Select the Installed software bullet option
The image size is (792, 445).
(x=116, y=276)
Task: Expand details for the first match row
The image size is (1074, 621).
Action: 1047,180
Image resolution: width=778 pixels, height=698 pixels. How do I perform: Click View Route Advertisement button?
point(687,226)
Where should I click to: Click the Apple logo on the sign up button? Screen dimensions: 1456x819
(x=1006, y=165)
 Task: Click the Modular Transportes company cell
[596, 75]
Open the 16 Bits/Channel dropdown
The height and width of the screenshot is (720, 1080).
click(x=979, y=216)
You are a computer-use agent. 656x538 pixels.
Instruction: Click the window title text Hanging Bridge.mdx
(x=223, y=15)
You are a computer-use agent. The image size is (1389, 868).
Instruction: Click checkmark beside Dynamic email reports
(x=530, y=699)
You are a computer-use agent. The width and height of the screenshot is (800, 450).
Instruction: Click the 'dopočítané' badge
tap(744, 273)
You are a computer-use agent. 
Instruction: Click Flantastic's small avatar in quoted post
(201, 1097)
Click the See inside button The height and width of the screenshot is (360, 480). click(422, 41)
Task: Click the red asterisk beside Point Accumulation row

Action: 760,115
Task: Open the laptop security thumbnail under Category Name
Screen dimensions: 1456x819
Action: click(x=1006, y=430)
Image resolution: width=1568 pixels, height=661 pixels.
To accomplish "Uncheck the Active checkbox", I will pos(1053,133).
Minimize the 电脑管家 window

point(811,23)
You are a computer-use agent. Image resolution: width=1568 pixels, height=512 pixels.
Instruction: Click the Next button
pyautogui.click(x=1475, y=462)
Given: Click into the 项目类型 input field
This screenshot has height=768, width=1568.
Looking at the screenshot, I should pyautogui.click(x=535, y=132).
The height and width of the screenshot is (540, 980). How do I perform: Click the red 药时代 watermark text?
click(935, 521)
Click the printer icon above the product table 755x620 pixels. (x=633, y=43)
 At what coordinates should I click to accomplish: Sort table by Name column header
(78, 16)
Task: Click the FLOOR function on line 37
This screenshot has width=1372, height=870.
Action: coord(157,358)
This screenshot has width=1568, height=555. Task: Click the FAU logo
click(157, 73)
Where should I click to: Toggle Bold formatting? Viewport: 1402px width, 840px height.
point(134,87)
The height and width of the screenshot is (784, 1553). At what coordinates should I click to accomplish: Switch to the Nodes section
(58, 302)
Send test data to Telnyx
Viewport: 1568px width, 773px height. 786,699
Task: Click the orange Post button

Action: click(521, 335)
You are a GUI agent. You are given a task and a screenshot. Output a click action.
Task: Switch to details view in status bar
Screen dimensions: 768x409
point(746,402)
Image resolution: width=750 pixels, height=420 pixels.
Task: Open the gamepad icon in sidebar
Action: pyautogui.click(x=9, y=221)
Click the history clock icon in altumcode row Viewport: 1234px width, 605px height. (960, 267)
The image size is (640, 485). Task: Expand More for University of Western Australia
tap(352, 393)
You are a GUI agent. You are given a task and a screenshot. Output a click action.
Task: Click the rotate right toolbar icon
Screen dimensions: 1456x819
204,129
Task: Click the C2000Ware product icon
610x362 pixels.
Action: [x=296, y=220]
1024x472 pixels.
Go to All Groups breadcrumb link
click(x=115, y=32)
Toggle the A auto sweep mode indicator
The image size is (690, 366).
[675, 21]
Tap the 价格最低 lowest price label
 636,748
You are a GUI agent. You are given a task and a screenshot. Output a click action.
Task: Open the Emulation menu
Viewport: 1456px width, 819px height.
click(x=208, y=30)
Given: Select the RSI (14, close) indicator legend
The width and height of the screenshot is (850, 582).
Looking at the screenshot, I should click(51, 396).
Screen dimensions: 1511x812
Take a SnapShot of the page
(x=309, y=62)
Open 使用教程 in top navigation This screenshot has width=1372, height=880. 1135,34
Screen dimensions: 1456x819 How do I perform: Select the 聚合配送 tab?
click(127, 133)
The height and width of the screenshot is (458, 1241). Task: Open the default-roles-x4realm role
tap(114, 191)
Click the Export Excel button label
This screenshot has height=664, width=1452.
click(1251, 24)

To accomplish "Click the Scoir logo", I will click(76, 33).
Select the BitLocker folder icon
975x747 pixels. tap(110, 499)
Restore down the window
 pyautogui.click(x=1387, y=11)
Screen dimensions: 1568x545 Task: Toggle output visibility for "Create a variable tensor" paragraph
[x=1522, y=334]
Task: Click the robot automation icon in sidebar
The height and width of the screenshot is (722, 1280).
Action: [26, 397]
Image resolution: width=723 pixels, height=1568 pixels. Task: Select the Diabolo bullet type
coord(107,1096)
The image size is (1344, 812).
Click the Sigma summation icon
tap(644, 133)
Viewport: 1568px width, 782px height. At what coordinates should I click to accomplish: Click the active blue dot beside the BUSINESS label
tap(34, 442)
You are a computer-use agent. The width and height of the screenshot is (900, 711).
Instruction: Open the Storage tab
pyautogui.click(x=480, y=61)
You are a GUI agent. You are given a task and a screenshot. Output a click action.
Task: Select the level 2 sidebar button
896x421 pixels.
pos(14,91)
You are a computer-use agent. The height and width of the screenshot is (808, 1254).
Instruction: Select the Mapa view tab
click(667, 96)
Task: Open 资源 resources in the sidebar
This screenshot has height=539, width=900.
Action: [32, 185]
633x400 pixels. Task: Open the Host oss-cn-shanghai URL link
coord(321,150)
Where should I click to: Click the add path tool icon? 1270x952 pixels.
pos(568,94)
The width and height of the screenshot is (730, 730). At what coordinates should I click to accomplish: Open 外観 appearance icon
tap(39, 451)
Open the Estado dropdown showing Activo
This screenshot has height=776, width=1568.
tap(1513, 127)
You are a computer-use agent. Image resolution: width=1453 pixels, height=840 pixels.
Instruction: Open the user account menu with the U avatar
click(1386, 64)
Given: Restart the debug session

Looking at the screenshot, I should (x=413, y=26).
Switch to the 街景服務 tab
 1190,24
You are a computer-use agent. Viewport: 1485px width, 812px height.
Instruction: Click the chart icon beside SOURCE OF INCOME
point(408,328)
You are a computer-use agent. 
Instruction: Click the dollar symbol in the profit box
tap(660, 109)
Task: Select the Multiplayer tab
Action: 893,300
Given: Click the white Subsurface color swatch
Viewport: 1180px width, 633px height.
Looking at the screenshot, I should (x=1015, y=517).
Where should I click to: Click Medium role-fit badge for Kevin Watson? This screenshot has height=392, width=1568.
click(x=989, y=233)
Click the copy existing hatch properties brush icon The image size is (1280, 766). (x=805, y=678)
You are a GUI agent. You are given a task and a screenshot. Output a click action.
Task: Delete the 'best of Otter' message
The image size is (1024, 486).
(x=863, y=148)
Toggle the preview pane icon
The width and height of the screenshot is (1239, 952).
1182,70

====

= PROBLEM =
Write out everything from the line containing "Task: Open 资源 resources in the sidebar" down to the line containing "Looking at the screenshot, I should (x=1015, y=517).", both included, exactly as they appear in the items.

= WRITTEN SOLUTION =
Task: Open 资源 resources in the sidebar
This screenshot has height=539, width=900.
Action: [32, 185]
633x400 pixels. Task: Open the Host oss-cn-shanghai URL link
coord(321,150)
Where should I click to: Click the add path tool icon? 1270x952 pixels.
pos(568,94)
The width and height of the screenshot is (730, 730). At what coordinates should I click to accomplish: Open 外観 appearance icon
tap(39, 451)
Open the Estado dropdown showing Activo
This screenshot has height=776, width=1568.
tap(1513, 127)
You are a computer-use agent. Image resolution: width=1453 pixels, height=840 pixels.
Instruction: Open the user account menu with the U avatar
click(1386, 64)
Given: Restart the debug session

Looking at the screenshot, I should (x=413, y=26).
Switch to the 街景服務 tab
 1190,24
You are a computer-use agent. Viewport: 1485px width, 812px height.
Instruction: Click the chart icon beside SOURCE OF INCOME
point(408,328)
You are a computer-use agent. 
Instruction: Click the dollar symbol in the profit box
tap(660, 109)
Task: Select the Multiplayer tab
Action: 893,300
Given: Click the white Subsurface color swatch
Viewport: 1180px width, 633px height.
Looking at the screenshot, I should (x=1015, y=517).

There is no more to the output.